Whole Farm Benefits from Holistic Approach
Waihopai Valley farmers Alison and Aiden Mackenzie believe that to farm well you have to farm whole.

That means farming to a triple bottom line of social, financial and environmental goals, say the Waihopai Valley farmers.

Holistic farming is simply about adopting a new way of looking at your operation, your goals, and your management says Aiden.

“Some people see it as something out of this world, but it is very simple and just a framework for decision making.”

The main point s to have a set of goals and know here you want to go, he says.  

“it makes you think and every decision you make is about taking you towards that direction.”

The Mackenzies discovered holistic farming four years ago, in what Aiden calls the worst financial year he had experienced.

The introductory course had a hefty price tag, so he decided to leave Alison at home, but was promptly told that in that case he should stay at home too.

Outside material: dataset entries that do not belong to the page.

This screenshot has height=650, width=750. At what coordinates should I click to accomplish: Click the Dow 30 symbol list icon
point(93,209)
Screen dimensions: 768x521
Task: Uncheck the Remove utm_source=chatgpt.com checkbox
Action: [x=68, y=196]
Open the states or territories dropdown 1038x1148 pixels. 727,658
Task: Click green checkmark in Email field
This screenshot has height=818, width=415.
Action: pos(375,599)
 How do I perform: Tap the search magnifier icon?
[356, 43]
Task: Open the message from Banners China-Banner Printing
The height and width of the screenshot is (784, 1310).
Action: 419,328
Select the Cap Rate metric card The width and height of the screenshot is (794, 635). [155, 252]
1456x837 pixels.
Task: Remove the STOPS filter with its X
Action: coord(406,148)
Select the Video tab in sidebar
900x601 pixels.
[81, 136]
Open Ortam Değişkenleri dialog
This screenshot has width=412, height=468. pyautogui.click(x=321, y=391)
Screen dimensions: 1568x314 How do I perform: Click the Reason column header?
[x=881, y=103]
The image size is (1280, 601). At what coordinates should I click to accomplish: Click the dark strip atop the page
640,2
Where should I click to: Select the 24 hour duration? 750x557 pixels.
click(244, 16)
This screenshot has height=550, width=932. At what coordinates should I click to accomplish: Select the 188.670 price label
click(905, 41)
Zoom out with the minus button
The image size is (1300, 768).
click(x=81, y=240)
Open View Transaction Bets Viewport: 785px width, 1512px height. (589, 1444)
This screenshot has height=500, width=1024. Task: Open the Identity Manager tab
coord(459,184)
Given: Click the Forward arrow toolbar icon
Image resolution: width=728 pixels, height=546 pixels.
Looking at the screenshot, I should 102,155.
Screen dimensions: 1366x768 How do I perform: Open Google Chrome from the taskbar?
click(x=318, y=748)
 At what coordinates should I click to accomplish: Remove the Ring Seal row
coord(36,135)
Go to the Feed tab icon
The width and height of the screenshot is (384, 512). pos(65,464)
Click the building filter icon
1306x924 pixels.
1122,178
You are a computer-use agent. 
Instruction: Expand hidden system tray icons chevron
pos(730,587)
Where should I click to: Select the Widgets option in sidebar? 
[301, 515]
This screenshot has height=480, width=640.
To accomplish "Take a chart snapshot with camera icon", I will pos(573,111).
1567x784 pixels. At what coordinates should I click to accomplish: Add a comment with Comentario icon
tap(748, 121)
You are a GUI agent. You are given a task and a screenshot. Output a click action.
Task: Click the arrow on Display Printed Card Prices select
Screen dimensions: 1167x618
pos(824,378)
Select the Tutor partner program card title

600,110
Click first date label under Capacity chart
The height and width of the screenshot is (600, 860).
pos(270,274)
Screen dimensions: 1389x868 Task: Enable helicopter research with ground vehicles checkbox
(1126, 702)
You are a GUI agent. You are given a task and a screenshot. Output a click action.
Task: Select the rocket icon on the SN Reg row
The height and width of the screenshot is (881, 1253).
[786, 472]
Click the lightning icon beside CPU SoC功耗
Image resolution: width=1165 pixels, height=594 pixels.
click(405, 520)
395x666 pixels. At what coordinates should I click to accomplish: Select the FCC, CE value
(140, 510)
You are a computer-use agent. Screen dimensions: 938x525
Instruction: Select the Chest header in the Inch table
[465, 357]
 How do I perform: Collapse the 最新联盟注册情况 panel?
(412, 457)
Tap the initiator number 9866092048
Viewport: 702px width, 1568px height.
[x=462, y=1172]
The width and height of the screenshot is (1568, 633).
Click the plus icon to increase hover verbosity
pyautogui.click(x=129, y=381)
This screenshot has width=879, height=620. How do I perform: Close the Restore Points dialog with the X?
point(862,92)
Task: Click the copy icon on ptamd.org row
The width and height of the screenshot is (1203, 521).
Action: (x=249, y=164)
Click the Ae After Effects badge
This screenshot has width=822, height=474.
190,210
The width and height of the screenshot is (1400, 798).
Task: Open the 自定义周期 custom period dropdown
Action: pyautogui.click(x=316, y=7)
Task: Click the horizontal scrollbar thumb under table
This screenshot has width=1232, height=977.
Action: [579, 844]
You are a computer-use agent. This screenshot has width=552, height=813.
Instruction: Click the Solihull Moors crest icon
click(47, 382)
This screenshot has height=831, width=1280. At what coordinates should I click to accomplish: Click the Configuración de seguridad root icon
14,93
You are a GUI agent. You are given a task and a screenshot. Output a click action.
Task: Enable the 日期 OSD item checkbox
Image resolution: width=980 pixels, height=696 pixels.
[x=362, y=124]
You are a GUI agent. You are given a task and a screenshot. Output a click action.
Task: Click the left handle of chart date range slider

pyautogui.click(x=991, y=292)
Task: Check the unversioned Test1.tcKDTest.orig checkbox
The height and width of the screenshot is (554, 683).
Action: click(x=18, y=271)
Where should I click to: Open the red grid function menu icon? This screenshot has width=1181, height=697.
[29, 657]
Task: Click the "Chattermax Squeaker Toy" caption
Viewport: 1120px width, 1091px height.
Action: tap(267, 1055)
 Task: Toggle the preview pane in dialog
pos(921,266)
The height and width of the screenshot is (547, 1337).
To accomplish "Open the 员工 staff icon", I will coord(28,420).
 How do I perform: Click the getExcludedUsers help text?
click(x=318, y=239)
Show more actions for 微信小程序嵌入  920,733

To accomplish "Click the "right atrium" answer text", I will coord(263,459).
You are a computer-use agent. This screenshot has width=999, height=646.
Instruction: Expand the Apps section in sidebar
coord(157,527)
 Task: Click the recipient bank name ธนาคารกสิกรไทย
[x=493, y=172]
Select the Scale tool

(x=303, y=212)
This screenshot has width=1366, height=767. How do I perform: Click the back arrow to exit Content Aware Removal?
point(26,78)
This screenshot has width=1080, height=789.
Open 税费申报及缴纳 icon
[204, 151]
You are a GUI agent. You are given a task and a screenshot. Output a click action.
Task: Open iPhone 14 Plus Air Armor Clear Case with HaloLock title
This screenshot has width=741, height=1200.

That was lesson one, says Alison.

A good marriage is integral to a good farming operation and the first thing to break up a farm is a broken family, she says.

Going to the meeting as a couple they soon worked out that their goals were the dsame as everbody else’s, she says.

Happy families, healthy relationships, and a good well looked after environment, were not unusual aspirations.

At the end of the day, everyone wants the same thing”.

Aiden says holistic management has taught him a lot about the power of the mind.

People are “very much stuck in their mind set”, he says and moving towards holistic management had forced him to think in a different way.

A major break away from normal farming was to put his profit at the top of his budget rather than at the bottom.

Don’t be satisfied with what is left over, but work out how much you want and take it from there, he says.

His comments may raise a number of eyebrows, including those of his accountant, but farming whole has improved things a whole lot for the Mackenzies he says.

The Holistic Decision Making Association will a seminar on meeting the challenge of making a profit at Lincoln University on August 14 and 14.